Curioso el destino que siguen las
palabras a lo largo de la geografía y los siglos. Hoy todo el mundo conoce a
los pueblos escandinavos que se expandieron desde Islandia, la Última Thule,
hasta Bagdad y desde Kiev hasta Terranova, en América con el nombre de Vikings,
Wikings o la horrenda Vikingos (hay una feroz pulla de Borges sobre esta
adición de una O por incapacidad fonética… comenta que en cualquier momento
oiremos hablar de la obra de “Kiplingo”). Pero ellos no se llamaban a sí mismos
así.
Ante todo, recordemos que los
escandinavos no eran una unidad política (una vez más, Borges nos habla del
“dilatado imperio que los vikings no quisieron fundar”), sino un conglomerado
de tribus y clanes que forjaban alianzas estratégicas para fines concretos,
muchas veces efímeras o que terminaban de mala manera.

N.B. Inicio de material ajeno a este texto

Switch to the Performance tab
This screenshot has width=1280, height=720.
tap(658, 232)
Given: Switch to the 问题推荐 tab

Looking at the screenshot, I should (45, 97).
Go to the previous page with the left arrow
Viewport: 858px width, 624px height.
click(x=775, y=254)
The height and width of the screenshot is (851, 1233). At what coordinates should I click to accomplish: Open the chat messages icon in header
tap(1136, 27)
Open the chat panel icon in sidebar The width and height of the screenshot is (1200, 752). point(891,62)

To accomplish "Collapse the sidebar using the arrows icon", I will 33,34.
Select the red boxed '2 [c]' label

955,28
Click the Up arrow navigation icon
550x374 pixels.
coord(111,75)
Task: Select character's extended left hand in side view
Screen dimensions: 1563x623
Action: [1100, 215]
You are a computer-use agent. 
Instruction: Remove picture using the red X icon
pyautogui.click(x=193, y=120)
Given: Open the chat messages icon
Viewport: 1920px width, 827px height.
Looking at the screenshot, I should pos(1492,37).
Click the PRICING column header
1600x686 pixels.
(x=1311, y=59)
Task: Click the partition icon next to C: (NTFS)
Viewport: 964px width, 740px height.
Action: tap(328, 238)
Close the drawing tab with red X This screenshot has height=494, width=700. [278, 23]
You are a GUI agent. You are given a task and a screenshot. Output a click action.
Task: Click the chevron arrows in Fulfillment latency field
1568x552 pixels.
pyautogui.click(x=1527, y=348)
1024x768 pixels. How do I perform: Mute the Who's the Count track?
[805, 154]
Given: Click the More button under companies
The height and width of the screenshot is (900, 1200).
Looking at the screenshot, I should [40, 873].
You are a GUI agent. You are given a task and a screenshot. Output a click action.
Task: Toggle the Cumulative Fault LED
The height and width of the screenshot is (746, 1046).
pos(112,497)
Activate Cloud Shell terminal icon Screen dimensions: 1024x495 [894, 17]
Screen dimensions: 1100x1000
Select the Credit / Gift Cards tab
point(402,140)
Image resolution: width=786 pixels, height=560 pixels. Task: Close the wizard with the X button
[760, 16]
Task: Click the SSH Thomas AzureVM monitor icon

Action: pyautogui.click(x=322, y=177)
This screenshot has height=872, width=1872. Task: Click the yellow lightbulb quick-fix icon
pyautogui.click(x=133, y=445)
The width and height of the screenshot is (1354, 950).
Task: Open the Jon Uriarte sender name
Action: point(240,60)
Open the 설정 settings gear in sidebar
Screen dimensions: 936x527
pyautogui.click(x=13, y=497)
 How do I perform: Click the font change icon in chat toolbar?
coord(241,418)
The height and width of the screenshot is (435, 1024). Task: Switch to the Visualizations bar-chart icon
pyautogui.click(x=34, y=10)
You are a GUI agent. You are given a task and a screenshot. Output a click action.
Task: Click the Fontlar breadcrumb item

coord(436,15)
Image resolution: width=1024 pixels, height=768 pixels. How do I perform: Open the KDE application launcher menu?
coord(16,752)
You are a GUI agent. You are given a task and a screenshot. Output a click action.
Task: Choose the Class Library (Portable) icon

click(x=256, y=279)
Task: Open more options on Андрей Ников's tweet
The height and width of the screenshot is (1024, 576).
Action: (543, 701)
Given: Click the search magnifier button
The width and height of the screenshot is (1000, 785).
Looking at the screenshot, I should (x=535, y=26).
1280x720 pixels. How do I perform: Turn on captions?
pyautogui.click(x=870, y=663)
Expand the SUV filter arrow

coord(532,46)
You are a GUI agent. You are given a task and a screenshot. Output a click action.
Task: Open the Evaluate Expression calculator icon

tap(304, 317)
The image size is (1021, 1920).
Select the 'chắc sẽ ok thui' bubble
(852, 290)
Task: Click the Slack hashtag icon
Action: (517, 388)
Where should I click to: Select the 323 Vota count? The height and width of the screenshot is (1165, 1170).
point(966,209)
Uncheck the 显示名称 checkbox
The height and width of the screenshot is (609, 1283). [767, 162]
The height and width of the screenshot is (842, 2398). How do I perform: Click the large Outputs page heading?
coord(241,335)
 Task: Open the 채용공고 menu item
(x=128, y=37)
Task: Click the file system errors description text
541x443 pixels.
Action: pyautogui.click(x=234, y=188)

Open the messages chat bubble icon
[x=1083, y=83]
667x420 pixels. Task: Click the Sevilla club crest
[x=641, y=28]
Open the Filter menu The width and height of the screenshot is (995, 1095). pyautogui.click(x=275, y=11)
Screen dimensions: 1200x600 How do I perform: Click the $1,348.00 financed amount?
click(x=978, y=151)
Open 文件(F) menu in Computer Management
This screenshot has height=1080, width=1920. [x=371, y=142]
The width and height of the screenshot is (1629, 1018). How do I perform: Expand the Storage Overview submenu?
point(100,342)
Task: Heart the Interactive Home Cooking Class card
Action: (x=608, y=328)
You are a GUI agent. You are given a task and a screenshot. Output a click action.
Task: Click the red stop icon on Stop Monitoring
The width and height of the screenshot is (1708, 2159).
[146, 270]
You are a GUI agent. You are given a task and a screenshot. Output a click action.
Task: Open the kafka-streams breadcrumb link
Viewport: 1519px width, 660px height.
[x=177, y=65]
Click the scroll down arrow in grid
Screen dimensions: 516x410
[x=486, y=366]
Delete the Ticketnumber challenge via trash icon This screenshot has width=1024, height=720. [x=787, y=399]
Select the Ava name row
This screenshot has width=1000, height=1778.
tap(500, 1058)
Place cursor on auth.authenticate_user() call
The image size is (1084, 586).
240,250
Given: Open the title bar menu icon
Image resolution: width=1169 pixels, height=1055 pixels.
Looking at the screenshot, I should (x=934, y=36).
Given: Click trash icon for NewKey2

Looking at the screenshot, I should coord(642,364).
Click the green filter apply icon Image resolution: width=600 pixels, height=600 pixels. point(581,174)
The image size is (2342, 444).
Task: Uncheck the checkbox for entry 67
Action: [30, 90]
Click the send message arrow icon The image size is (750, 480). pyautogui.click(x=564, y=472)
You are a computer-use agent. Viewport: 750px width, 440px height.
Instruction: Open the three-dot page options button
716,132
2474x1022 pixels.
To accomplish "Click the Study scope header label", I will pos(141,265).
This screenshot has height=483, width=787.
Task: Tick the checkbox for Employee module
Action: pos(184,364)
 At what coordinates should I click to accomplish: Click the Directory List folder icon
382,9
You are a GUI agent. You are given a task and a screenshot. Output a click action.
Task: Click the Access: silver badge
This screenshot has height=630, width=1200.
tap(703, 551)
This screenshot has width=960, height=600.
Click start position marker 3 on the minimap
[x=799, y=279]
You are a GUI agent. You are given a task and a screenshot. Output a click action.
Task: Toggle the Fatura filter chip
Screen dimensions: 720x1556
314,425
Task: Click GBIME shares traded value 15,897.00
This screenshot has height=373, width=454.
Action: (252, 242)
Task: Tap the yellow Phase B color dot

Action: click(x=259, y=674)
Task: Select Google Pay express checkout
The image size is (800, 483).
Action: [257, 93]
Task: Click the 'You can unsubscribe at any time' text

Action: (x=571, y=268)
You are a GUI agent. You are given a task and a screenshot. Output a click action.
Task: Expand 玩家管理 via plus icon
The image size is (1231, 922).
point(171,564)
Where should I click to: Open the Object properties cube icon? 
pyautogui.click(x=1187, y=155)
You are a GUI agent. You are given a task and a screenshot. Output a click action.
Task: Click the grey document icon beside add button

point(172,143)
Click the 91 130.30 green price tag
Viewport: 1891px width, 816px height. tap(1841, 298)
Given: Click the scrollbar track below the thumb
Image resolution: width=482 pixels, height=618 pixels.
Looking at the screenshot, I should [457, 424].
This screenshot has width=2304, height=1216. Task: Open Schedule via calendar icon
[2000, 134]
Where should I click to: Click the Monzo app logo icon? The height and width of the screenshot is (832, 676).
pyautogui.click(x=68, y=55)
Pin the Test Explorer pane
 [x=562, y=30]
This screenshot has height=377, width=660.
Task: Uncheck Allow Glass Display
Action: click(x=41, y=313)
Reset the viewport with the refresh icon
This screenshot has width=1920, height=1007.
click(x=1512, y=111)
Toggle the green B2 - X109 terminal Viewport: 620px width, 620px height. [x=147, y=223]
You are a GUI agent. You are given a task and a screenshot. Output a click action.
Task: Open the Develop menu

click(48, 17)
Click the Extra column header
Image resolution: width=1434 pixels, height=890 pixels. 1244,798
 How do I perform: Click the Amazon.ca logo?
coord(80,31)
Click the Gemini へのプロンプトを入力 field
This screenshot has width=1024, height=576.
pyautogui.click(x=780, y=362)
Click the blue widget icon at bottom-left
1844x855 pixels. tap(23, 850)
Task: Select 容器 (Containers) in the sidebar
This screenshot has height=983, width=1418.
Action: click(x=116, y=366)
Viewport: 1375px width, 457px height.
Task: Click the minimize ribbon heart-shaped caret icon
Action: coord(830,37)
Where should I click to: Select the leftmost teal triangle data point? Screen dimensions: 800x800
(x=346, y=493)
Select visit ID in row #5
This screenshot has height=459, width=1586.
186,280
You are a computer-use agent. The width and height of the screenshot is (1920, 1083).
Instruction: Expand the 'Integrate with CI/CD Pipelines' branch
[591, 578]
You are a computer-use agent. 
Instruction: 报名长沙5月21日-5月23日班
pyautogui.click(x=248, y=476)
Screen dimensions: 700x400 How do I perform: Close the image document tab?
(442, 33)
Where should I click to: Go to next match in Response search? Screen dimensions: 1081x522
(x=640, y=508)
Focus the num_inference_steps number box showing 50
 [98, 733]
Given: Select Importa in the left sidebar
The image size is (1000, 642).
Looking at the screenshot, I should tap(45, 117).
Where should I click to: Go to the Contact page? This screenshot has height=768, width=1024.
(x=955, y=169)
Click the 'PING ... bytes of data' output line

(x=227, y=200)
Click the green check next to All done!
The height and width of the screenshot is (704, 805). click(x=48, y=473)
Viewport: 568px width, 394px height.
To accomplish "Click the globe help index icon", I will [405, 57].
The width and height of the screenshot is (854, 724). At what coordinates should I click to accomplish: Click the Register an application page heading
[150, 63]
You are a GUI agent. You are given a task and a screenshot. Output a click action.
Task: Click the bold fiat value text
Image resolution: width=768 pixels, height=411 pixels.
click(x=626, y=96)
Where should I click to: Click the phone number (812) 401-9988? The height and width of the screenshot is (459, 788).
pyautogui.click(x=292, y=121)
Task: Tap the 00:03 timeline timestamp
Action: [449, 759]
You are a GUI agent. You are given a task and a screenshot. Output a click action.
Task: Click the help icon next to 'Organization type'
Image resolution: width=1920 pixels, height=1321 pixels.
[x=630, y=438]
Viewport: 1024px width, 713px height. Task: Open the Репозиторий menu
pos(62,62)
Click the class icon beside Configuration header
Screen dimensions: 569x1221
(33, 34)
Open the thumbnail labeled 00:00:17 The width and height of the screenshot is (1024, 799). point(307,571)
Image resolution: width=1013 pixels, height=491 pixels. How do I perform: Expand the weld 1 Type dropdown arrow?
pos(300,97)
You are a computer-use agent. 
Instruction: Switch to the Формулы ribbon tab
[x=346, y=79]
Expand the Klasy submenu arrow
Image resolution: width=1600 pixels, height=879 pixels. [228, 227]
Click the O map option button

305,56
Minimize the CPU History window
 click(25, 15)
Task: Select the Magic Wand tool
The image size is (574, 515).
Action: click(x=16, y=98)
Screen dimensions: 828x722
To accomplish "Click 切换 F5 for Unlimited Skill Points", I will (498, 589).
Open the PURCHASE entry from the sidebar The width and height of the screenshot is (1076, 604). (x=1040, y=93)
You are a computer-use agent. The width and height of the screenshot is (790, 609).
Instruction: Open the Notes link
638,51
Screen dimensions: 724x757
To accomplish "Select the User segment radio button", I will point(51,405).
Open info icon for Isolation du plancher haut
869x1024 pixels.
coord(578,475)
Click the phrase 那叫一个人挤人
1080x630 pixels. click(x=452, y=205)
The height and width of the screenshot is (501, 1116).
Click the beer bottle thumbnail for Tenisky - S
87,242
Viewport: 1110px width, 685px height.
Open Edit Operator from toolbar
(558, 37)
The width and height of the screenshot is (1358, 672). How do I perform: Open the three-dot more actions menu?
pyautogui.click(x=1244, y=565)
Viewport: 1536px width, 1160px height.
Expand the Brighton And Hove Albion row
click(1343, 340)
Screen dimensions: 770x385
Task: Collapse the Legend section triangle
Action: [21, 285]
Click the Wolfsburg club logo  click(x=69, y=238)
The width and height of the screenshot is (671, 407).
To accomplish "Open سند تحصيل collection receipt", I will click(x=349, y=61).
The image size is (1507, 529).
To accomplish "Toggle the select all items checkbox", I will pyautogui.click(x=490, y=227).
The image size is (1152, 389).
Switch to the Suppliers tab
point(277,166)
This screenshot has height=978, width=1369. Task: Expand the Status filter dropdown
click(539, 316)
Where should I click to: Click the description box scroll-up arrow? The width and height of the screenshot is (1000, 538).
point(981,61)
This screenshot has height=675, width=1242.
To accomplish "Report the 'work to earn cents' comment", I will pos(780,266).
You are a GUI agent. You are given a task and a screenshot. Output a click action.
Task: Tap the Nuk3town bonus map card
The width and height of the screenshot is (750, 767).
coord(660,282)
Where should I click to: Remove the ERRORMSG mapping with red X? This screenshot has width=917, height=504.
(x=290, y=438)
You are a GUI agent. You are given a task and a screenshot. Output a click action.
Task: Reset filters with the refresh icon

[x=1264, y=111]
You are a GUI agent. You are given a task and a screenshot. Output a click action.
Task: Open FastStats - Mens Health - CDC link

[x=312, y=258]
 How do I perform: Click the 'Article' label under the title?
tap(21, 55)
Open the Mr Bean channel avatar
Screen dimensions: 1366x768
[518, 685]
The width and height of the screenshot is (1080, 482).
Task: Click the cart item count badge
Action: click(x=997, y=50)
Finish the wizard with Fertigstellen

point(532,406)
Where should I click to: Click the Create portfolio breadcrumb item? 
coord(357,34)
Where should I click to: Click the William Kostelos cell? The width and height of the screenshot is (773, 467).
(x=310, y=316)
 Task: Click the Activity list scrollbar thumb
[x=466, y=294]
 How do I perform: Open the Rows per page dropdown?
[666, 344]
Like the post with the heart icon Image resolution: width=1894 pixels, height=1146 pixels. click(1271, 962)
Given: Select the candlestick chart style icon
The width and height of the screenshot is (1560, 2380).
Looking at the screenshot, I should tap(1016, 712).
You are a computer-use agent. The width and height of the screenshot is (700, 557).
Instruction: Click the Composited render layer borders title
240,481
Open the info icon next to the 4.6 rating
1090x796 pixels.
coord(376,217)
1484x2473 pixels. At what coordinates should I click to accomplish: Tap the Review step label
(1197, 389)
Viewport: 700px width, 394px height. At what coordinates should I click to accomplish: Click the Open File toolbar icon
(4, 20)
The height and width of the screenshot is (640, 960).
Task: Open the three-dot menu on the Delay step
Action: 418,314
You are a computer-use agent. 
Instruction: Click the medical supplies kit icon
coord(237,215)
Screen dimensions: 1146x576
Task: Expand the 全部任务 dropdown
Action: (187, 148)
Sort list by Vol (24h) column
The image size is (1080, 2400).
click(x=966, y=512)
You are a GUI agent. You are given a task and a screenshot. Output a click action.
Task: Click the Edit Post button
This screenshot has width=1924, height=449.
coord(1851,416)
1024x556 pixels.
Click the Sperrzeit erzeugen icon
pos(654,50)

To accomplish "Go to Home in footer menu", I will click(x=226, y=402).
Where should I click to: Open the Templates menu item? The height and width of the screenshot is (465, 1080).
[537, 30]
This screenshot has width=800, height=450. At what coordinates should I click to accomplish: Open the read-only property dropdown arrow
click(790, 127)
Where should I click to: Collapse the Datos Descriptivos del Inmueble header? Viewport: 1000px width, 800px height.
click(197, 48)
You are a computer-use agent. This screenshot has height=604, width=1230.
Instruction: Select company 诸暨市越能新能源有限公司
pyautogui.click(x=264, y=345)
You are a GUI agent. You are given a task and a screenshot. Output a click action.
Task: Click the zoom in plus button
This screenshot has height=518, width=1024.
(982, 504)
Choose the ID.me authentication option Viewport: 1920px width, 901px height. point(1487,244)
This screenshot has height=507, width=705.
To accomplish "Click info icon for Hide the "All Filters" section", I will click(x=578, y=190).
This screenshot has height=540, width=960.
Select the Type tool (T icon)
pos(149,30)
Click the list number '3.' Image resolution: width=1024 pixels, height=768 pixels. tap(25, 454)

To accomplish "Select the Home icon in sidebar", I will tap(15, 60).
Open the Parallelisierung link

Y además, vivían en un
entorno muy bonito pero duro, durísimo, con unas leyes de herencia de la tierra
disparatadas y una presión demográfica incesante. Así que tras pasar el
invierno de fiesta, cuidando el ganado y fabricando la nueva generación de
guerreros, al llegar la primavera les empezaba a picar la mano de empuñar el
hacha y se preparaban para colonizar o saquear. Y aquí está el quid de estas
líneas.
En islandés antiguo wykingr o
víkingr quería decir simplemente “pirata”, con connotaciones de “saqueo” o
“pillaje”. O sea que estos pueblos, cada cual con su nombre, cuando iban a
hacerle una visita a sus vecinos anglos o francos, lo que hacían era una
actividad… víkingr. Así pues, los asaltos y saqueos del principio de su
historia, antes de convertirse en exploradores, colonos y comerciantes era lo
que recibía tal nombre, no los pueblos en sí. Y si faltaba algo por embarullar
la cosa, muchos los llamaban Normandos (de Normannorum), lo cual induce
erróneamente a pensar que eran pueblos exclusivamente oriundos de lo que hoy llamamos Normandía.
En fin, una mera curiosidad
lingüística. Y como decían inútilmente los monjes cristianos de aquellos
años “A furore normannorum libera nos, Domine”.